[[ Information provided open ]]
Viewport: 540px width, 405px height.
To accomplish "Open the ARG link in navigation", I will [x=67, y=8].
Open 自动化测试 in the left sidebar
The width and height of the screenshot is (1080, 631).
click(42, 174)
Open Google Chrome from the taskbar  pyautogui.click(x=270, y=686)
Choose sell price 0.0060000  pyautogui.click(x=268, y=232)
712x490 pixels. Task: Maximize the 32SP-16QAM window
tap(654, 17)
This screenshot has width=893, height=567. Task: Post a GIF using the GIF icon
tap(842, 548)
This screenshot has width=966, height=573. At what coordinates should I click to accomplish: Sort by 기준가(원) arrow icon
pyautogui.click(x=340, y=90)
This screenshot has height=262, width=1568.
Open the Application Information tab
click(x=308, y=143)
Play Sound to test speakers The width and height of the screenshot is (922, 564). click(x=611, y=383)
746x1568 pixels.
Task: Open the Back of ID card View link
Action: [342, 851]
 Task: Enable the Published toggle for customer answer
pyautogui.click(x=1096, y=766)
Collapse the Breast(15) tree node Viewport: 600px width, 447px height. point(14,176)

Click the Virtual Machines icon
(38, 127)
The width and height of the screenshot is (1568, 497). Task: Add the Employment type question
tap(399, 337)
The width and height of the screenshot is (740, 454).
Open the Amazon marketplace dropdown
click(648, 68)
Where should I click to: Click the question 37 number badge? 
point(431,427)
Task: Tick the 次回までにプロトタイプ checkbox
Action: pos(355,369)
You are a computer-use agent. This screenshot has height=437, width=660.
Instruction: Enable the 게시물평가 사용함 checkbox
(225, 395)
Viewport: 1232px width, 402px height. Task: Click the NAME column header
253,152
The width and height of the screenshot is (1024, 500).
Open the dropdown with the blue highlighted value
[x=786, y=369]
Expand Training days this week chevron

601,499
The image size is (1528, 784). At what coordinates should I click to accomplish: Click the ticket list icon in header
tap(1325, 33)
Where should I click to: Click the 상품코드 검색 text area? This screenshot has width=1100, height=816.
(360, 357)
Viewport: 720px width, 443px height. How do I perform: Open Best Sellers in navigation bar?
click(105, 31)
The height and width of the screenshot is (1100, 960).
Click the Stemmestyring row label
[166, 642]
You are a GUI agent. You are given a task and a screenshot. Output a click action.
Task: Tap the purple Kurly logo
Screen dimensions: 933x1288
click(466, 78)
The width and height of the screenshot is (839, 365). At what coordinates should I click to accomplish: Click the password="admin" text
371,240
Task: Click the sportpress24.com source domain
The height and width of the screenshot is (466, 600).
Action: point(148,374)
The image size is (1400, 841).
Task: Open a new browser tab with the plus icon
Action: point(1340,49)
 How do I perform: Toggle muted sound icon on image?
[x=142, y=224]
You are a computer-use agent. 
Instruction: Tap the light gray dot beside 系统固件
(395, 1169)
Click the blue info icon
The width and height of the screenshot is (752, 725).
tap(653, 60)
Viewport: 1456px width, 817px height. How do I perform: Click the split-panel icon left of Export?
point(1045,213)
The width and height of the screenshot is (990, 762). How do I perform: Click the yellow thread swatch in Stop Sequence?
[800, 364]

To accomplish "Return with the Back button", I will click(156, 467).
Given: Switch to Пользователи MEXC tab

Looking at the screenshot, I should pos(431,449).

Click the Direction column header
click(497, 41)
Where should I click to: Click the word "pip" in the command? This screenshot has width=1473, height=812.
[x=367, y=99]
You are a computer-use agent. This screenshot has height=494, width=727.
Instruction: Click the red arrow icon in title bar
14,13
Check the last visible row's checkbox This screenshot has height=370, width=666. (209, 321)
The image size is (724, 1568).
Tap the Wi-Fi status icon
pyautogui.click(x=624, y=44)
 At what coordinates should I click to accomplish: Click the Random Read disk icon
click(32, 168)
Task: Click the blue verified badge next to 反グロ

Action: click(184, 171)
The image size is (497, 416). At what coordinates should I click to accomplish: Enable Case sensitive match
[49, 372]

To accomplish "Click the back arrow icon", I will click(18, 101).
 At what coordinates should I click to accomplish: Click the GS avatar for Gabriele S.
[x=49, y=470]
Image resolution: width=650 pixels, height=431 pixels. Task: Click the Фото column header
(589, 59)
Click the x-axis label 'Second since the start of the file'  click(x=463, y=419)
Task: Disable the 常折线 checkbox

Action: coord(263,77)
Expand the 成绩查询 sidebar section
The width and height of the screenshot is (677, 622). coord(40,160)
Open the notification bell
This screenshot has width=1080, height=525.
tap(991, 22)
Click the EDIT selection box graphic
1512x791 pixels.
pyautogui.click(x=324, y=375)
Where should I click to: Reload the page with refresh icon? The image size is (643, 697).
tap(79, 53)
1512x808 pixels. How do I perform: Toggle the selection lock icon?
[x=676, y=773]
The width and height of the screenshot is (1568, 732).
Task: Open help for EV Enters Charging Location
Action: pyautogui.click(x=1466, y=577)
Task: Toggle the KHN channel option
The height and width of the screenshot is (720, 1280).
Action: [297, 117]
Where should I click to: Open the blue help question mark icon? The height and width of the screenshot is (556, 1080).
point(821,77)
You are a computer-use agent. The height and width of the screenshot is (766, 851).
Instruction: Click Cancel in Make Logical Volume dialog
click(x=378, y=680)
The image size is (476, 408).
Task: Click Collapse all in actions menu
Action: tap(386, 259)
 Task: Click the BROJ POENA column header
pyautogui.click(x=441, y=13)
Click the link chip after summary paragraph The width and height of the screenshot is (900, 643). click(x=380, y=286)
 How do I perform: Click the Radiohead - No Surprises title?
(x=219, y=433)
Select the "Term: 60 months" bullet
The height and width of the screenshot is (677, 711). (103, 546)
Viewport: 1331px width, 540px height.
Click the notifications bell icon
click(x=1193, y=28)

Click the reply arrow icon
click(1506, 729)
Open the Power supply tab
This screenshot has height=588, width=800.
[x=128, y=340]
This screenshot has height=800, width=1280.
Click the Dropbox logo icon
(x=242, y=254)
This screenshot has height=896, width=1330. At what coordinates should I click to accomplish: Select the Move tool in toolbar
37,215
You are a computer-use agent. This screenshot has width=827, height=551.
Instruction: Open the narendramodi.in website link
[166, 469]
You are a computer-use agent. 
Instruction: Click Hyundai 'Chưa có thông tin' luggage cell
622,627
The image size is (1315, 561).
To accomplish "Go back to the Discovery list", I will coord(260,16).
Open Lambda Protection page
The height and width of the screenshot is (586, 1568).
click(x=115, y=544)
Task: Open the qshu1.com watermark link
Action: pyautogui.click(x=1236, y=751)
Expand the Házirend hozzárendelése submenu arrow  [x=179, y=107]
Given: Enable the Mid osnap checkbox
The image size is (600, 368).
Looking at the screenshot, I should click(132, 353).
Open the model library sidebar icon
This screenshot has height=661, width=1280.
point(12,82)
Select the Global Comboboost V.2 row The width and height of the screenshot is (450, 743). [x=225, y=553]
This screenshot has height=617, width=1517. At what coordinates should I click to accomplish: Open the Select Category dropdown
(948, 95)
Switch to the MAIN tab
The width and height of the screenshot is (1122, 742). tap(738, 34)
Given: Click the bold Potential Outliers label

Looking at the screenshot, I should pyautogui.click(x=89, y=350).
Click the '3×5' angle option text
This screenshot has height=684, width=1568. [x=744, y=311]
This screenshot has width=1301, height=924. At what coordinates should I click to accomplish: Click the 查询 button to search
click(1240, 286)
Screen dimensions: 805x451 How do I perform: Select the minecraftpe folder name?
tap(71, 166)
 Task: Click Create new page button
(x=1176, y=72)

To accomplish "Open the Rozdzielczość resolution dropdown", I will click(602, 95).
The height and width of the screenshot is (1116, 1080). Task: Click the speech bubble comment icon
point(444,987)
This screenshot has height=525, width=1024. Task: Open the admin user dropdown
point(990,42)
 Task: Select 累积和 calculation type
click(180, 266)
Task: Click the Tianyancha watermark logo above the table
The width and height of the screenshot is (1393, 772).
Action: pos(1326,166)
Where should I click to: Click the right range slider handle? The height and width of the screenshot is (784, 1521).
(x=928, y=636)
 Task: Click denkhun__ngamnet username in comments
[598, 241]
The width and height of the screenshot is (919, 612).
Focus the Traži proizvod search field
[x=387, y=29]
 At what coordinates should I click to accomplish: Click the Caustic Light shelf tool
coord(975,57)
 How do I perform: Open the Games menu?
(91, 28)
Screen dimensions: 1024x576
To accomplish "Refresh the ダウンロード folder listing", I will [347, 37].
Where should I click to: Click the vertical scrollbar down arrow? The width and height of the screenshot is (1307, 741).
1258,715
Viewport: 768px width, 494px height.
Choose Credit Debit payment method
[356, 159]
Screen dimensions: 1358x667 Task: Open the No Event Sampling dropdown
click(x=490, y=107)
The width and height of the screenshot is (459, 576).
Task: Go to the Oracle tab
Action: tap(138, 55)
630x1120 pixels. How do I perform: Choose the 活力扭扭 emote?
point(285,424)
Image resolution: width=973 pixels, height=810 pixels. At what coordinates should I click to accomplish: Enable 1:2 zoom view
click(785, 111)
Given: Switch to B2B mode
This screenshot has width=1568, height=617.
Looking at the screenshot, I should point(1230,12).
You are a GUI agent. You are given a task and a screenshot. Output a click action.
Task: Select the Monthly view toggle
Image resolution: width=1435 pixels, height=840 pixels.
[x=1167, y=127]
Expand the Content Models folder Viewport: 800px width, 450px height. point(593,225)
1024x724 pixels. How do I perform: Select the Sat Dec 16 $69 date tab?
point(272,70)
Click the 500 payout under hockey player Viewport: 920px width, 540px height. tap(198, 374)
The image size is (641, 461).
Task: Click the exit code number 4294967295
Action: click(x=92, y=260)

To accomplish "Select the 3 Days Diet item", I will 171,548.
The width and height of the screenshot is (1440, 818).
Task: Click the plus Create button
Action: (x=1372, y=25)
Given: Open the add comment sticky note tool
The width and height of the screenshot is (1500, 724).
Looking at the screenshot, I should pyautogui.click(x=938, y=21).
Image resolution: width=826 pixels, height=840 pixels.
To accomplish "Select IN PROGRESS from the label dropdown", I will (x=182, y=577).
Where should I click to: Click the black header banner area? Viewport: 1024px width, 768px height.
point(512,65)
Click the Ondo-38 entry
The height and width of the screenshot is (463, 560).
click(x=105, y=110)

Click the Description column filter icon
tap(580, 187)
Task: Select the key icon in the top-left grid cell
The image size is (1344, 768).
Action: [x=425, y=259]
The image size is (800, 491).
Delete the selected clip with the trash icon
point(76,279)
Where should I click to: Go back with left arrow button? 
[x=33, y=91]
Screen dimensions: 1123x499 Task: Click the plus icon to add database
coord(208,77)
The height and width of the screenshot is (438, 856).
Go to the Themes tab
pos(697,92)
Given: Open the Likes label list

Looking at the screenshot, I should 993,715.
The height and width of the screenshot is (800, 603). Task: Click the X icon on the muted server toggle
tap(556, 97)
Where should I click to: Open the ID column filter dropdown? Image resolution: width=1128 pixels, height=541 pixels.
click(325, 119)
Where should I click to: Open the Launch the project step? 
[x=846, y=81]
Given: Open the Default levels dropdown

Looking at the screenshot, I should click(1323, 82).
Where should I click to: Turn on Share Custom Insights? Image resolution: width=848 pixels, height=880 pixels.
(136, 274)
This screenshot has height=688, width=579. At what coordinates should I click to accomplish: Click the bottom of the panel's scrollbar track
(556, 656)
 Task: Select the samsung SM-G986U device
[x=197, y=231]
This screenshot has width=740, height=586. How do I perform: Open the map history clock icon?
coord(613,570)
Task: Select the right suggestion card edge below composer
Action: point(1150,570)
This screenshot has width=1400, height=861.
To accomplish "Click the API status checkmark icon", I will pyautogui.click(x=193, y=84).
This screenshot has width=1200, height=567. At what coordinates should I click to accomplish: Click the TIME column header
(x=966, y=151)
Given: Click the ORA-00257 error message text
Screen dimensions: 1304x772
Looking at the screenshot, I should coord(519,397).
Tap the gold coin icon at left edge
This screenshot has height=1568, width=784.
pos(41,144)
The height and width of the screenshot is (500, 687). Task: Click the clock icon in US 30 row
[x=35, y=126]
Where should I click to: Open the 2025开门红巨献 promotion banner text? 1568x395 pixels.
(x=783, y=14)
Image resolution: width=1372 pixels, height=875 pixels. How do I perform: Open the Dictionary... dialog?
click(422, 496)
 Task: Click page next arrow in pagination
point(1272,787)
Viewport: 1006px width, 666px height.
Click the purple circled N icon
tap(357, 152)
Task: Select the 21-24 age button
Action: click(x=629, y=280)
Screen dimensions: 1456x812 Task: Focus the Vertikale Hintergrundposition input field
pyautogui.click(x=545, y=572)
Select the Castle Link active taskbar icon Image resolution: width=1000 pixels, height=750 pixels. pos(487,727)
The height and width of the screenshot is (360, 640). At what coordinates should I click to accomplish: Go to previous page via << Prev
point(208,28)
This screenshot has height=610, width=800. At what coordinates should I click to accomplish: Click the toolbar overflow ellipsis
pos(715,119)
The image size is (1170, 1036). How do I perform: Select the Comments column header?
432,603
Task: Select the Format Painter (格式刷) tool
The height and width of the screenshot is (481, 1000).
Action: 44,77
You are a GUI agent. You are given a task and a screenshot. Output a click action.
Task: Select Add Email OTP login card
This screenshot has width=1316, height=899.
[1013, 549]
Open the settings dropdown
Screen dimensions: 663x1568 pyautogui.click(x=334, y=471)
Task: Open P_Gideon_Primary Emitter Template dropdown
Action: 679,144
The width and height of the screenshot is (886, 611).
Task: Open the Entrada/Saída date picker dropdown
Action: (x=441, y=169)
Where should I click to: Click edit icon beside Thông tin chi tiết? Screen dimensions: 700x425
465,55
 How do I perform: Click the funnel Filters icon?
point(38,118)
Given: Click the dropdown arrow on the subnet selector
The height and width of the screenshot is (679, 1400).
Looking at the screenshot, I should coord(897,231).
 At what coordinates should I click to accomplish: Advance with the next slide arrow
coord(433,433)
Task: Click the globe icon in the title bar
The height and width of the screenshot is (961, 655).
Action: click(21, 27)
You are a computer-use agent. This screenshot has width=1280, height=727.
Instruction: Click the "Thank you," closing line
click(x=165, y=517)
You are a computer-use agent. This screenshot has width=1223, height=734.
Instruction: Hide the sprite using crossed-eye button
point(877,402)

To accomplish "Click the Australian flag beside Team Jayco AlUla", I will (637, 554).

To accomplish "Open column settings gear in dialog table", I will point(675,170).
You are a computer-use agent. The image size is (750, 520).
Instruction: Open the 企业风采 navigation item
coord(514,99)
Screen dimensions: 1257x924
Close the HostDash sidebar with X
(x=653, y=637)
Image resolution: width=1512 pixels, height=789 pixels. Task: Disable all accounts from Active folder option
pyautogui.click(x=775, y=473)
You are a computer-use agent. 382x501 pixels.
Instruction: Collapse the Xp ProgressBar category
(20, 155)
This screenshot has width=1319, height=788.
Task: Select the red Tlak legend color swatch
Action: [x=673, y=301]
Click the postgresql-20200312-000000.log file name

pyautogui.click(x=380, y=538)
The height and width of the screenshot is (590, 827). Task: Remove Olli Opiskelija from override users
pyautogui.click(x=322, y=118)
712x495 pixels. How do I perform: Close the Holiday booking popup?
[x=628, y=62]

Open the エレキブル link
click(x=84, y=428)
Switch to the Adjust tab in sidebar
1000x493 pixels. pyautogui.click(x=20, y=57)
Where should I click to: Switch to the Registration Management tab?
[[ Information provided closed ]]
## Task to complete
In the listing, find each line with the string "computer" and copy it.

## Output
You are a computer-use agent. This screenshot has height=437, width=660.
You are a computer-use agent. 
You are a computer-use agent. This screenshot has height=494, width=727.
You are a computer-use agent. The height and width of the screenshot is (766, 851).
You are a computer-use agent. This screenshot has width=827, height=551.
You are a computer-use agent. 
You are a computer-use agent. This screenshot has width=1280, height=727.
You are a computer-use agent. This screenshot has width=1223, height=734.
You are a computer-use agent. The image size is (750, 520).
You are a computer-use agent. 382x501 pixels.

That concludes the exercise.